## INSTRUCTIONS FOR THE TASK
Report every line in the listing below where the string "pink" shows up.

## MATERIAL FOR THIS TASK
>>

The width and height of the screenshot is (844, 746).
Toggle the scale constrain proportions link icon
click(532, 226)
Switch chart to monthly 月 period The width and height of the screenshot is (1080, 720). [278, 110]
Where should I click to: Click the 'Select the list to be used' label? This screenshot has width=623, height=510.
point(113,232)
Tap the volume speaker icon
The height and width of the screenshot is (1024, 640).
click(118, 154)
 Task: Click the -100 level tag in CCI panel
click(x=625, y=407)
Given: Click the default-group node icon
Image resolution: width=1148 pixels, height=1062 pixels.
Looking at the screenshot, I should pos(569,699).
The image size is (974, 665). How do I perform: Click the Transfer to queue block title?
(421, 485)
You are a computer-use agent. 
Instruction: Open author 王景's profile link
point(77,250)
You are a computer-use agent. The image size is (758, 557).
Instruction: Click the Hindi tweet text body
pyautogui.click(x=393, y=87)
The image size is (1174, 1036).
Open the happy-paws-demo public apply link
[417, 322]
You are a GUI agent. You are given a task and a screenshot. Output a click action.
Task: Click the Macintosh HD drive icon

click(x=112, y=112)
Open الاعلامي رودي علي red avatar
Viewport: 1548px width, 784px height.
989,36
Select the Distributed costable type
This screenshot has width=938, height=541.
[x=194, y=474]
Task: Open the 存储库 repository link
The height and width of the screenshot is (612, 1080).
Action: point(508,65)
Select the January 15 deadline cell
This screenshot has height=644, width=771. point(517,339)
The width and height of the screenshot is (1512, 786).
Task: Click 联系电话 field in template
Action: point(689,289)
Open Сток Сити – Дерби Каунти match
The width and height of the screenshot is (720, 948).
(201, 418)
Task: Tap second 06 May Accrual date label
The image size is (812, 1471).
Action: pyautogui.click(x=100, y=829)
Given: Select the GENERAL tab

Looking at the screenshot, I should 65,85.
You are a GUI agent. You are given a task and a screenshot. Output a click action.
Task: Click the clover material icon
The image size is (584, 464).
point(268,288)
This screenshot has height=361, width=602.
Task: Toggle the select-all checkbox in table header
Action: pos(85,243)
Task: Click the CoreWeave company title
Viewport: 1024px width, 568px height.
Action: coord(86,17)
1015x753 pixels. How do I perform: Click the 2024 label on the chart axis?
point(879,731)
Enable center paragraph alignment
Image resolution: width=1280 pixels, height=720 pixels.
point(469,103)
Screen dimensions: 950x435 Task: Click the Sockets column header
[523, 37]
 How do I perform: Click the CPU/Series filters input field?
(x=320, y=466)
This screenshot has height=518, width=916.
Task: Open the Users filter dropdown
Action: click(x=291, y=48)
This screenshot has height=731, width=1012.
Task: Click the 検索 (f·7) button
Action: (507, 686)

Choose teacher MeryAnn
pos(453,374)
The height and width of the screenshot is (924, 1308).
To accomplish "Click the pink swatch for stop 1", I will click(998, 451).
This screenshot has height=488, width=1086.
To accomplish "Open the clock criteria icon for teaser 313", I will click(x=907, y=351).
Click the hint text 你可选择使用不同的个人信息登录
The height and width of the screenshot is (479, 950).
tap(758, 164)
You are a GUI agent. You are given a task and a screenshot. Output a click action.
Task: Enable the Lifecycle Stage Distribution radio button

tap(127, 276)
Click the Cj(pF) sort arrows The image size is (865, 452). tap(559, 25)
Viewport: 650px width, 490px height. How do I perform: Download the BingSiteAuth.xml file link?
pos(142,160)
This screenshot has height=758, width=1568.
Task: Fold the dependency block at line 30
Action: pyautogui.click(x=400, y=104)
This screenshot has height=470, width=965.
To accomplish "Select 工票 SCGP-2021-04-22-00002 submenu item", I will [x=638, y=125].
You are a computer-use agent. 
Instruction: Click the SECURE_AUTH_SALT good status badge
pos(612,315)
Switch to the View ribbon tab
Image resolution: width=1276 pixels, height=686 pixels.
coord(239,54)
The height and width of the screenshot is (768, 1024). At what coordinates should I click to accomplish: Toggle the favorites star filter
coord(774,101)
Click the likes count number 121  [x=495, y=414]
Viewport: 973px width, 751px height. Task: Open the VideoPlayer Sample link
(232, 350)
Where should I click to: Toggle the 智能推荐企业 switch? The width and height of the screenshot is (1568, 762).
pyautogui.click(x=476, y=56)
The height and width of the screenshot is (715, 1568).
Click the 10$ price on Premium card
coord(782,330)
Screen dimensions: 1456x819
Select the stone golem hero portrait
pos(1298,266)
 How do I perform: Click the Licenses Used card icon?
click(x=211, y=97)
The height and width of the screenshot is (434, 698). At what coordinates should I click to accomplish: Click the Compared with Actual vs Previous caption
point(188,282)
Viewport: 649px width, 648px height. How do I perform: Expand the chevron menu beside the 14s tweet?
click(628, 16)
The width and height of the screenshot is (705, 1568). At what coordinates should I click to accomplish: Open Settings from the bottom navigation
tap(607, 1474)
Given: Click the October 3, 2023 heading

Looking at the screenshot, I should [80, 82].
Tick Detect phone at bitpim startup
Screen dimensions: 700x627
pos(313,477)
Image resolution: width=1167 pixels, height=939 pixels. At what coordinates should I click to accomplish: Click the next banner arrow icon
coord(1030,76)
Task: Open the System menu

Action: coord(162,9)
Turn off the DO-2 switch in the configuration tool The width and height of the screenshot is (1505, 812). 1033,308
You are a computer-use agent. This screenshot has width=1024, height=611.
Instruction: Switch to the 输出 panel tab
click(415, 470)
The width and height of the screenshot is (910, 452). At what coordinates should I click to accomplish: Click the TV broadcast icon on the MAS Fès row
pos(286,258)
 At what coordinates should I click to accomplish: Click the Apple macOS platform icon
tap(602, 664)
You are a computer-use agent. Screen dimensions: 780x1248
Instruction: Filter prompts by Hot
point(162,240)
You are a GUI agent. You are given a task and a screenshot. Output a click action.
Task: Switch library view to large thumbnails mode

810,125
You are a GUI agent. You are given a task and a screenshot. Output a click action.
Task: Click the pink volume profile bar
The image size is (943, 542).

<<

## EXERCISE OUTPUT
To accomplish "Click the pink swatch for stop 1", I will click(998, 451).
Task: Click the pink volume profile bar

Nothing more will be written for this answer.